06/08/2011
Vladimir Bortko - Tarass Boulba
Oui, vous avez bien lu: j'ai écrit Tarass Boulba. Le titre du fameux roman de Nicolas Gogol, mais accolé à un nom totalement inconnu sous nos contrées, Vladimir Bortko. Car il s'agit d'un film, sorti en 2009, et disponible cette année en DVD en France.
Comment? Vous ne l'avez pas vu dans les bacs? C'est normal. Un obscur commercial, autrement dit un crétin décérébré, en tout cas une pauvre larve sous cultivée a cru bon de le sortir sans nom de réalisateur sur la jaquette et sous le titre infâme de Barbarians. Oui, là encore vous avez bien lu: Barbarians, pour un film adapté de Tarass Boulba de Nicolas Gogol. Parce que Gogol, n'est-ce pas, c'est juste un obscur écrivaillons que personne ne lit plus. A peine mieux que La Princesse de Clèves, quoi?

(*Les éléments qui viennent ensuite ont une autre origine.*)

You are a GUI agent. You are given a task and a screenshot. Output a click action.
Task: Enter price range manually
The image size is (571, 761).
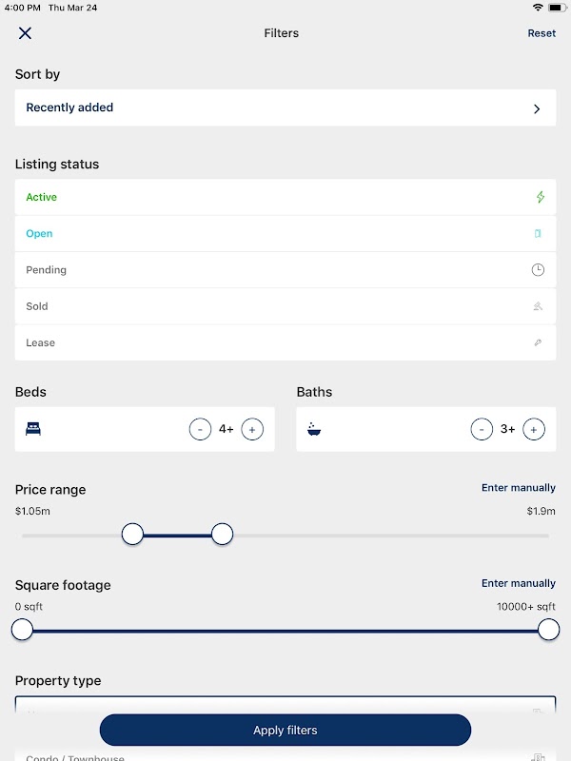(x=518, y=488)
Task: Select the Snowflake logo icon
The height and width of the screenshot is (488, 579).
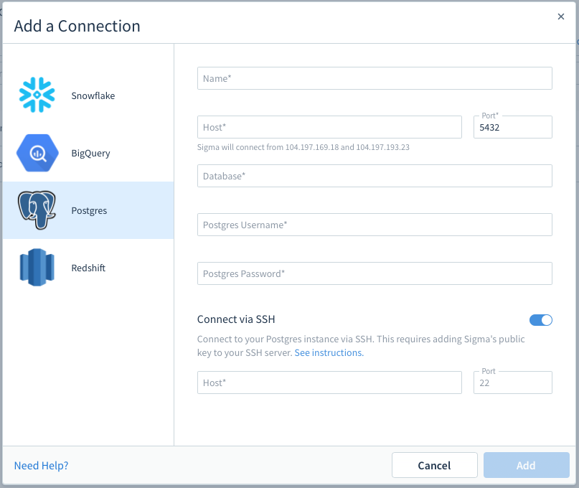Action: coord(37,95)
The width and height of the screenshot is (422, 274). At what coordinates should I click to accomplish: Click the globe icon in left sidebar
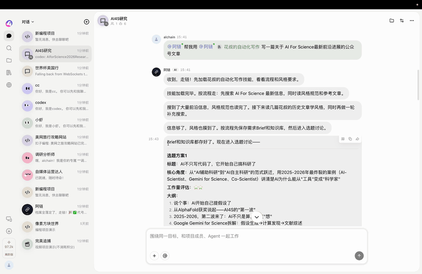[9, 85]
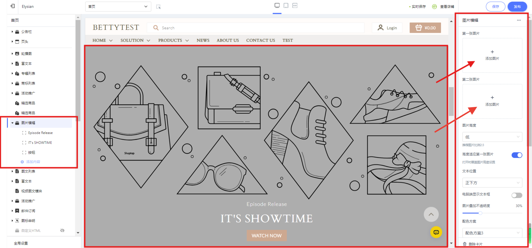Switch to desktop preview icon
The width and height of the screenshot is (532, 248).
point(277,6)
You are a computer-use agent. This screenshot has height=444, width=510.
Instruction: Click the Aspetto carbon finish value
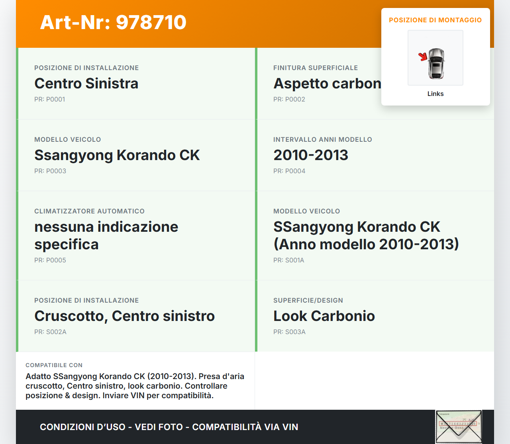[x=327, y=83]
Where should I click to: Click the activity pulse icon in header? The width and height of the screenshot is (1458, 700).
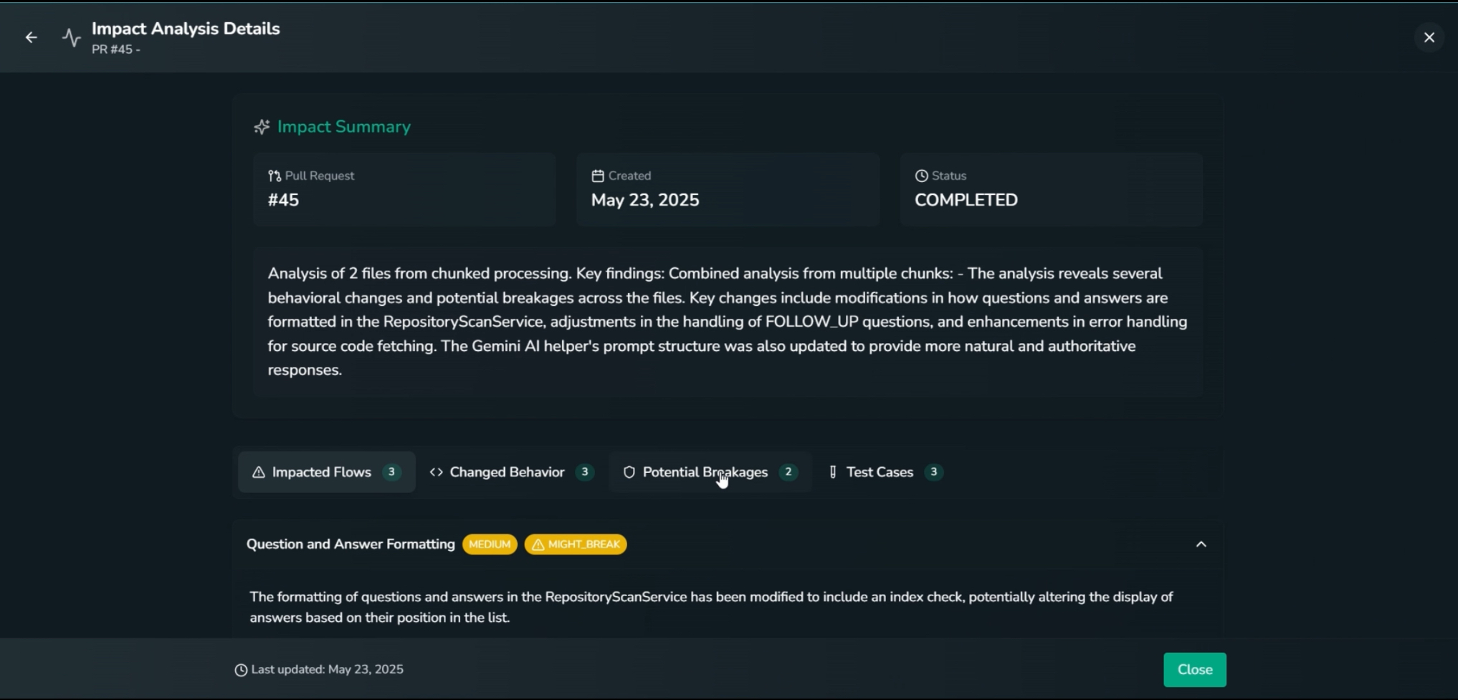tap(71, 37)
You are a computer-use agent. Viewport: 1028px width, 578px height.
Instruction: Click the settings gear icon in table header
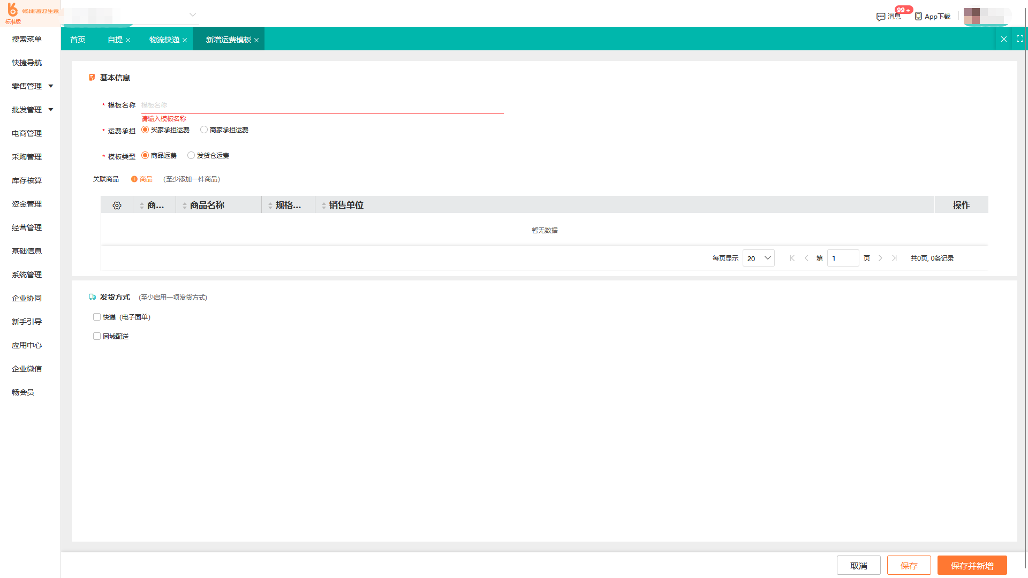tap(117, 204)
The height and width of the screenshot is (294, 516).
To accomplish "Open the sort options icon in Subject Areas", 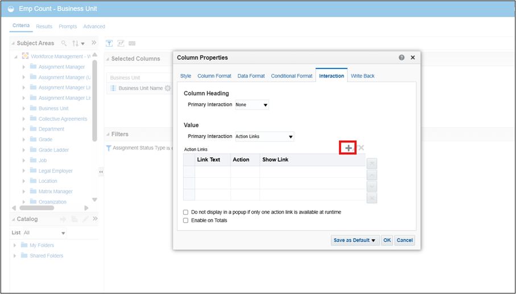I will [x=78, y=43].
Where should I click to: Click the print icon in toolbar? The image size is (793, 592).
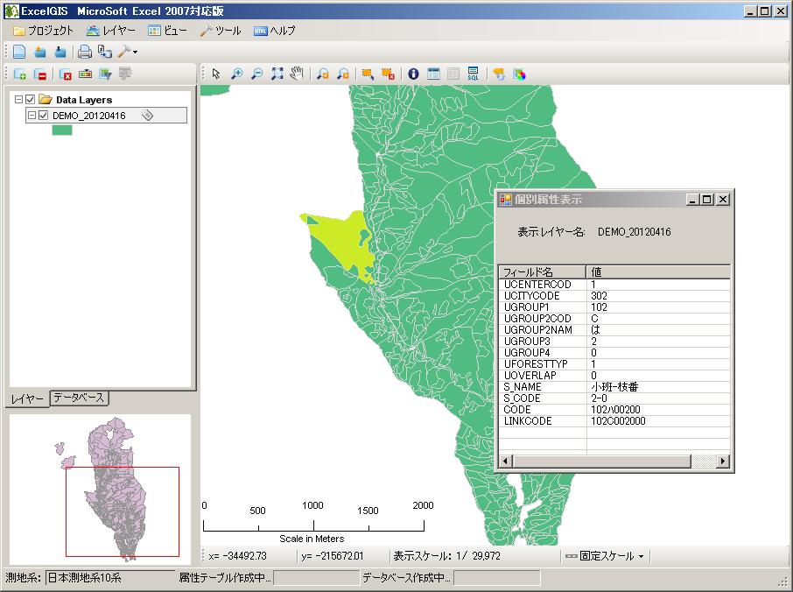(x=85, y=52)
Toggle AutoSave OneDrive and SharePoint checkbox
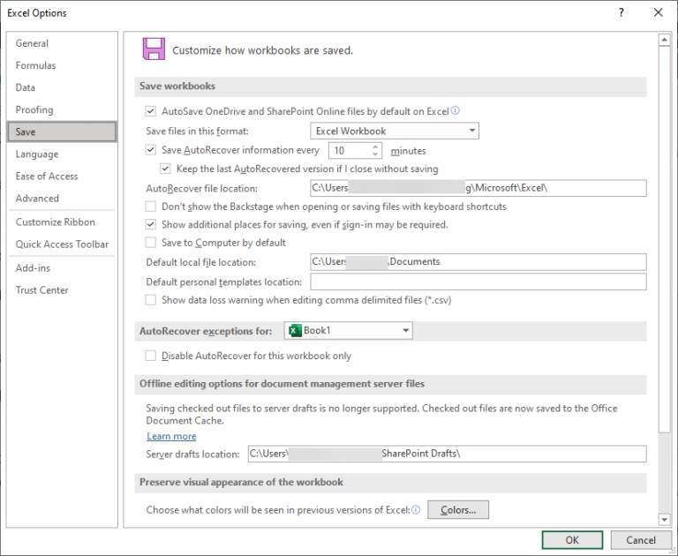Screen dimensions: 678x556 (x=150, y=112)
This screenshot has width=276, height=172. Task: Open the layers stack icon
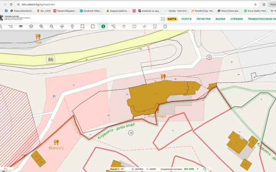pyautogui.click(x=31, y=26)
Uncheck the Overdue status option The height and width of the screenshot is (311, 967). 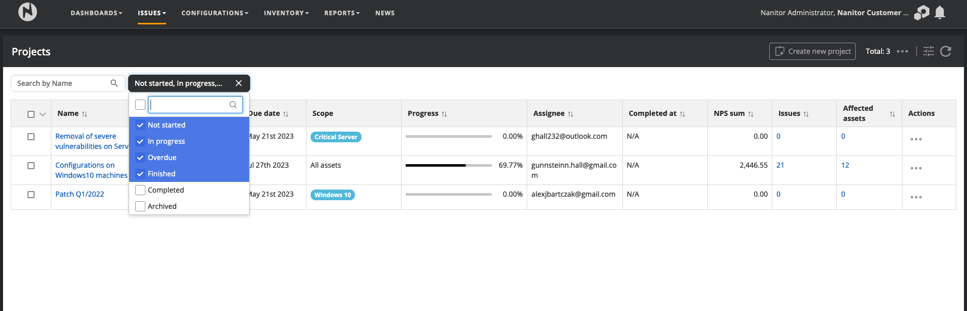pos(141,158)
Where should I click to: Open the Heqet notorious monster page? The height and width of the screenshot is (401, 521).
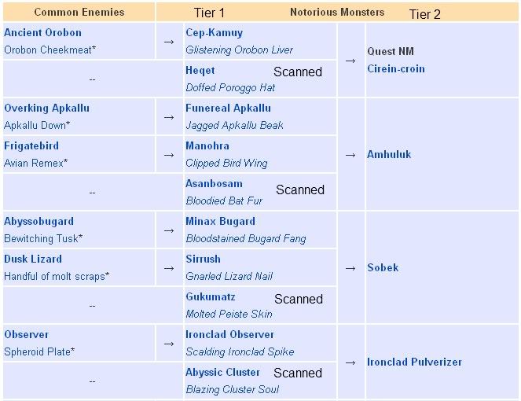coord(200,71)
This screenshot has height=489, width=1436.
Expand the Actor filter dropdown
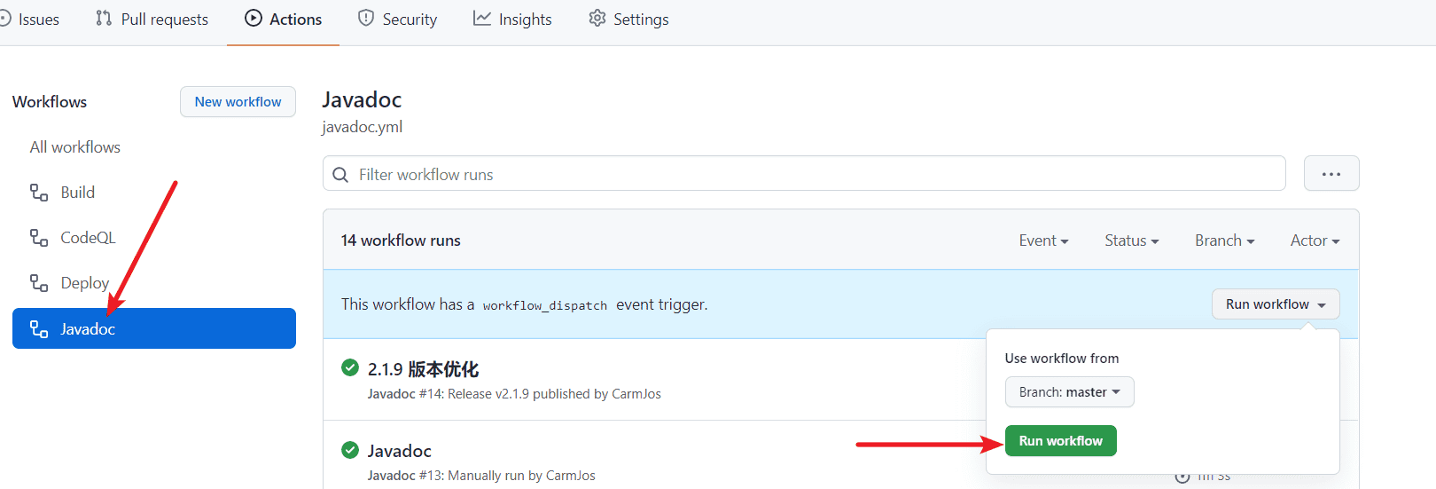pos(1315,241)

Bref, passons. Ici je ne vous parlerais pas de Barbarians, d'autant plus que ce titre était déjà collé à un affreux navet des années 80...
... mais bien de Tarass Boulba, parce qu'autrement j'aurais trop mal à ma culture.
Ce film de Vladimir Bortko est déjà la quatrième adaptation du roman de Gogol, et elle est clairement ambitieuse, et raté. Amibitieuse car, jouissant d'un très gros budget (grâce à une grosse subvention étatique), Bortko s'est donné les moyens d'une reconstitution historique visuelle remarquable. Costumes, décors, tout y est. C'est visuellement somptueux, et on a maintenant plus l'habitude de ce genre de choses dans le cinéma asiatique que dans le cinéma européen. Mais il faut dire que Sergueï Bodrov avait déjà ouvert la voie avec le médiocre Nomad, et le bien plus intéressant Mongol.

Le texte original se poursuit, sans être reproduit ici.